Transcultural Memory and European Identity in Contemporary German-Jewish Migrant Literature

2022
Transcultural Memory and European Identity in Contemporary German-Jewish Migrant Literature
Title Transcultural Memory and European Identity in Contemporary German-Jewish Migrant Literature PDF eBook
Author Jessica Ortner
Publisher Camden House
Pages 298
Release 2022
Genre History
ISBN 9781787448254

Examines how German-Jewish writers from Eastern Europe who migrated to Germany during or after the Cold War have widened European cultural memory to include the traumas of the Gulag.


Transcultural Memory and European Identity in Contemporary German-Jewish Migrant Literature

2022
Transcultural Memory and European Identity in Contemporary German-Jewish Migrant Literature
Title Transcultural Memory and European Identity in Contemporary German-Jewish Migrant Literature PDF eBook
Author Jessica Ortner
Publisher Boydell & Brewer
Pages 299
Release 2022
Genre History
ISBN 1640140220

Examines how German-Jewish writers from Eastern Europe who migrated to Germany during or after the Cold War have widened European cultural memory to include the traumas of the Gulag.


German Jewish Literature After 1990

2018
German Jewish Literature After 1990
Title German Jewish Literature After 1990 PDF eBook
Author Katja Garloff
Publisher Camden House (NY)
Pages 273
Release 2018
Genre History
ISBN 1640140212

Edited volume tracing the development of a new generation of German Jewish writers, offering fresh interpretations of individual works, and probing the very concept of "German Jewish literature."


Renegotiating Postmemory

2020
Renegotiating Postmemory
Title Renegotiating Postmemory PDF eBook
Author Maria Roca Lizarazu
Publisher Dialogue and Disjunction: Stud
Pages 238
Release 2020
Genre Literary Criticism
ISBN 164014045X

With the disappearance of the eyewitness generation and the globalization of Holocaust memory, this book interrogates key concepts in Holocaust and trauma studies through an assessment of contemporary German-language Jewish authors.

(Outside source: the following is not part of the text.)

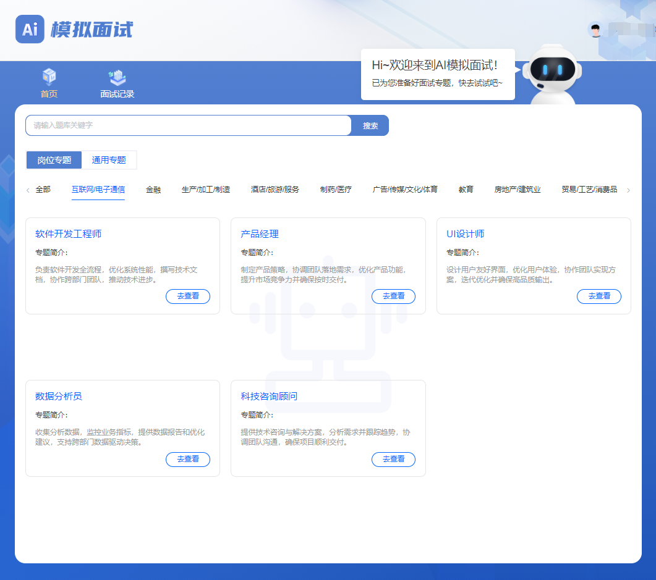Screen dimensions: 656x580
Task: Open the 首页 home icon
Action: click(49, 77)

Making German Jewish Literature Anew

2022-12-06
Making German Jewish Literature Anew
Title Making German Jewish Literature Anew PDF eBook
Author Katja Garloff
Publisher Indiana University Press
Pages 217
Release 2022-12-06
Genre Literary Criticism
ISBN 0253063736

In Making German Jewish Literature Anew, Katja Garloff traces the emergence of a new Jewish literature in Germany and Austria from 1990 to the present. The rise of new generations of authors who identify as both German and Jewish, and who often sustain additional affiliations with places such as France, Russia, or Israel, affords a unique opportunity to analyze the foundational moments of diasporic literature. Making German Jewish Literature Anew is structured around a series of founding gestures: performing authorship, remaking memory, and claiming places. Garloff contends that these founding gestures are literary strategies that reestablish the very possibility of a German Jewish literature several decades after the Holocaust. Making German Jewish Literature Anew offers fresh interpretations of second-generation authors such as Maxim Biller, Doron Rabinovici, and Barbara Honigmann as well as of third-generation authors, many of whom come from Eastern European and/or mixed-religion backgrounds. These more recent writers include Benjamin Stein, Lena Gorelik, and Katja Petrowskaja. Throughout the book, Garloff asks what exactly marks a given text as Jewish—the author's identity, intended audience, thematic concerns, or stylistic choices—and reflects on existing definitions of Jewish literature.


The Transcultural Turn

2014-04-01
The Transcultural Turn
Title The Transcultural Turn PDF eBook
Author Lucy Bond
Publisher Walter de Gruyter
Pages 286
Release 2014-04-01
Genre Literary Collections
ISBN 3110337614

This edited collection makes a progressive intervention into the interdisciplinary field of memory studies with a series of essays drawn from diverse theoretical, practitional and cultural backgrounds. The most seminal critical development within memory studies in recent years has arguably been the turn towards transculturalism. This movement engenders a series of methodologies that posit remembrance as a fluid process in which commemorative tropes work to inform the representation of diverse events and traumas beyond national or cultural boundaries, transcending – but not negating – spatial, temporal and ideational differences. Examining a wide range of historical and cultural contexts, the essays in this collection focus on the dialogues that shape processes of remembrance between and beyond borders, critiquing the problems and possibilities inherent in current discourses in memorial practice and theory as they approach the challenge of transculturalism.


What Remains

2020
What Remains
Title What Remains PDF eBook
Author Dora Osborne
Publisher Camden House (NY)
Pages 240
Release 2020
Genre History
ISBN 1640140522

A study of the archival turn in contemporary German memory culture, drawing on recent memorials, documentaries, and prose narratives that engage with the material legacy of National Socialism and the Holocaust.